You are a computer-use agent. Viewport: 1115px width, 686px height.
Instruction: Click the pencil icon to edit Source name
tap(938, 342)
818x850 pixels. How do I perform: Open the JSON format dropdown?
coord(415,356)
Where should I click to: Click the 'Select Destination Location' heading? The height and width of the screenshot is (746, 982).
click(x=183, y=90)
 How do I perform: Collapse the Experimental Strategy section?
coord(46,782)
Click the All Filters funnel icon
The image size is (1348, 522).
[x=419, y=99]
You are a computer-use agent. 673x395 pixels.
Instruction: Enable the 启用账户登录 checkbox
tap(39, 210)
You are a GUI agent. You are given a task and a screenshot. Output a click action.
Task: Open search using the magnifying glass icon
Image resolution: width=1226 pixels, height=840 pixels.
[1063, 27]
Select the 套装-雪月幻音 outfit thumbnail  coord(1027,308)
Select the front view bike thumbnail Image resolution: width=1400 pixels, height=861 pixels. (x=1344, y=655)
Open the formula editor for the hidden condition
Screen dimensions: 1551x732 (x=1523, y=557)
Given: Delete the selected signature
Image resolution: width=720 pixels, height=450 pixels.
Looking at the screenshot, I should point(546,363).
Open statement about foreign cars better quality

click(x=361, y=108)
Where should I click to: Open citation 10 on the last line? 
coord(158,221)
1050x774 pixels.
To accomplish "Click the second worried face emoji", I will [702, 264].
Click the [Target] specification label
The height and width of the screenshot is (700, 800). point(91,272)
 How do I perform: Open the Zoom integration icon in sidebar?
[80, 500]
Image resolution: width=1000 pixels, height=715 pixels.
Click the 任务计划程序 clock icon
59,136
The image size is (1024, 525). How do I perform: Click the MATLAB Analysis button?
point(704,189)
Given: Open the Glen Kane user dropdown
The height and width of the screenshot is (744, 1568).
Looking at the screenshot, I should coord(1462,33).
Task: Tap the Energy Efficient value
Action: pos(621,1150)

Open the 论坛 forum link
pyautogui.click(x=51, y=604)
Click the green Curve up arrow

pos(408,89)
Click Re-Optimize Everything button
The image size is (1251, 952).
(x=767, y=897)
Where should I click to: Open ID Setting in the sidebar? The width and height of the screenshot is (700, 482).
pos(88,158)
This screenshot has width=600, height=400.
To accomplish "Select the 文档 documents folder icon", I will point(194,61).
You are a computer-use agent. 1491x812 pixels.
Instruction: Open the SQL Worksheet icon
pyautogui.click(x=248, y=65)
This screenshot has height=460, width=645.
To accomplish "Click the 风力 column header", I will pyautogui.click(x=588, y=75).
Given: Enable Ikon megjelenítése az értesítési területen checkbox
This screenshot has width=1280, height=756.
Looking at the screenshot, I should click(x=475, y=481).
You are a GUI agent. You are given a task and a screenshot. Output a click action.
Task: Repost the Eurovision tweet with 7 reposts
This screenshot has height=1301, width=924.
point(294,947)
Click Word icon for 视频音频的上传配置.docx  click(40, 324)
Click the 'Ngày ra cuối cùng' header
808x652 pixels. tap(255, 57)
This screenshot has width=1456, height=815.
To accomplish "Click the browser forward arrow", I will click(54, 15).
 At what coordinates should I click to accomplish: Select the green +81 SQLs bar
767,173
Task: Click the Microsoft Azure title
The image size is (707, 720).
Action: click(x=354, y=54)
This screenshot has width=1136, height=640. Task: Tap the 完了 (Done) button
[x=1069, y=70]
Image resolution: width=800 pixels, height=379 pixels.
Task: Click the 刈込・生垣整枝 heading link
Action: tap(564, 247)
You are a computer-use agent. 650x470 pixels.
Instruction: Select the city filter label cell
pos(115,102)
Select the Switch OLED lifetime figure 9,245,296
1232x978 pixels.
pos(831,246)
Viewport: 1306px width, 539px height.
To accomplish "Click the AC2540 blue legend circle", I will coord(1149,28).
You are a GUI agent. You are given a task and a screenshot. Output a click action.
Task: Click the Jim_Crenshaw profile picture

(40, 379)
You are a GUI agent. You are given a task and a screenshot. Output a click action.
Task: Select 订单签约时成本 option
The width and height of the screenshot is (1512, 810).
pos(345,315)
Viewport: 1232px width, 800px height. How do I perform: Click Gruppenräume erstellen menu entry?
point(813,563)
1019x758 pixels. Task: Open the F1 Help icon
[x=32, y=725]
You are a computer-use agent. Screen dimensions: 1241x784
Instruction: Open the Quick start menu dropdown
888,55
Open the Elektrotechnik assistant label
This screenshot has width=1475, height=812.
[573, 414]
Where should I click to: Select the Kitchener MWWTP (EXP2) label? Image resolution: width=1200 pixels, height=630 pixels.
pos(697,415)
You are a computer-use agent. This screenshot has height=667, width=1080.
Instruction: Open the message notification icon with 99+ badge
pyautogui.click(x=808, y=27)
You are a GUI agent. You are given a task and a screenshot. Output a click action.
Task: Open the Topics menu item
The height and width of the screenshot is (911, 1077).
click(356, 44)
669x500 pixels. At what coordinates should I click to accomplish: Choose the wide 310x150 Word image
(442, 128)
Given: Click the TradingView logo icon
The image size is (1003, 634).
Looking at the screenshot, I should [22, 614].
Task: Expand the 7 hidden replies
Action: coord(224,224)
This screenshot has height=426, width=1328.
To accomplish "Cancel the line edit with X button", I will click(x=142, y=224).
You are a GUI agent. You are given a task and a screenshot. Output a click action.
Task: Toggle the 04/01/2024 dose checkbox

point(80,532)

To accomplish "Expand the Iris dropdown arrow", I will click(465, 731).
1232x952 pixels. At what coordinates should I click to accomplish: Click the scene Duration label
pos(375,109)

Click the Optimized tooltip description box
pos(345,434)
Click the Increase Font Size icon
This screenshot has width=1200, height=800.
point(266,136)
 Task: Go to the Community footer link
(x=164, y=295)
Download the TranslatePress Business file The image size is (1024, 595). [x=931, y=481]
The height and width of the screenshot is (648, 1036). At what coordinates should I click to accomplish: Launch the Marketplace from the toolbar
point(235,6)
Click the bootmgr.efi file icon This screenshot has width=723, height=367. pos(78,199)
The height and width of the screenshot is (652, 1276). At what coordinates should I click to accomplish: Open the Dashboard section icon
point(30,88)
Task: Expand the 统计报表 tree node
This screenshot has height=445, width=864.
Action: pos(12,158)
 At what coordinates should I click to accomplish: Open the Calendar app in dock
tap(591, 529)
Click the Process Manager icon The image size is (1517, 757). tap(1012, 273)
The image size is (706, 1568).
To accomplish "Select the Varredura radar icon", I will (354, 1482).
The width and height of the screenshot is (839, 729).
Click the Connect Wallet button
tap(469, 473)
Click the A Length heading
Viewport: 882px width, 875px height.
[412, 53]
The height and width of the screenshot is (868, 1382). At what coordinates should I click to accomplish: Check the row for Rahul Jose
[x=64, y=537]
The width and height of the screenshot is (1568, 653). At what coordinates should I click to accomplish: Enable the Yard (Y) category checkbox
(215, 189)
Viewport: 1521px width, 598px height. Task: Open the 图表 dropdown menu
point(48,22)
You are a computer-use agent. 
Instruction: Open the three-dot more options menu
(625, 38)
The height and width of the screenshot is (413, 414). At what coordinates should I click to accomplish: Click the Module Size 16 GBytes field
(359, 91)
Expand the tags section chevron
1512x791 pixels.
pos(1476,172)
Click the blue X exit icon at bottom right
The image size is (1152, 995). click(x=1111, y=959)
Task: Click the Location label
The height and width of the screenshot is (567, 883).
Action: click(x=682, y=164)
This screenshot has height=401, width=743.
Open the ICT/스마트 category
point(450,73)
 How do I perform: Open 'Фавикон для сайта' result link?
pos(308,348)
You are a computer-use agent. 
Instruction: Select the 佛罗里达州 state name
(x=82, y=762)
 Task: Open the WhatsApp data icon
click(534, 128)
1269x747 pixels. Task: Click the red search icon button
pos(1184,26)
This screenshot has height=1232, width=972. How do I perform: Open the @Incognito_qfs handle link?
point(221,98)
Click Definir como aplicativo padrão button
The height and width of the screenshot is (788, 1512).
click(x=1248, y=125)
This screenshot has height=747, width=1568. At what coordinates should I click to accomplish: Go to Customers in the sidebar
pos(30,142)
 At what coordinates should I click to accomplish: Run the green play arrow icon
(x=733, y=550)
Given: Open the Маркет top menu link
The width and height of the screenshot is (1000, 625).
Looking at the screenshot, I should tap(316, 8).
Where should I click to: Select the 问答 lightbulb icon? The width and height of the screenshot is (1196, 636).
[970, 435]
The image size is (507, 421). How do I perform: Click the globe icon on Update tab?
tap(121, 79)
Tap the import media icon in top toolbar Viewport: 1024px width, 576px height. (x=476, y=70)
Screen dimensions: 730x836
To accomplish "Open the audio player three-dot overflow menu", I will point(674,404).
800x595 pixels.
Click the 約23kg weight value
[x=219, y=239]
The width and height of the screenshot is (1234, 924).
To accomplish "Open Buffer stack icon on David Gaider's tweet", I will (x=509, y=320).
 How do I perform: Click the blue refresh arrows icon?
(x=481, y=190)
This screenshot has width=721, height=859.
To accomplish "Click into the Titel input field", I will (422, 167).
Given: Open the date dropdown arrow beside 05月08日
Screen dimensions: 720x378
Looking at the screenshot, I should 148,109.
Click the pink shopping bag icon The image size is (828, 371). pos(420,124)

- THE TASK: Copy out all lines of the listing above that include "tweet".

- TASK RESULT:
Task: Repost the Eurovision tweet with 7 reposts
To accomplish "Open Buffer stack icon on David Gaider's tweet", I will (x=509, y=320).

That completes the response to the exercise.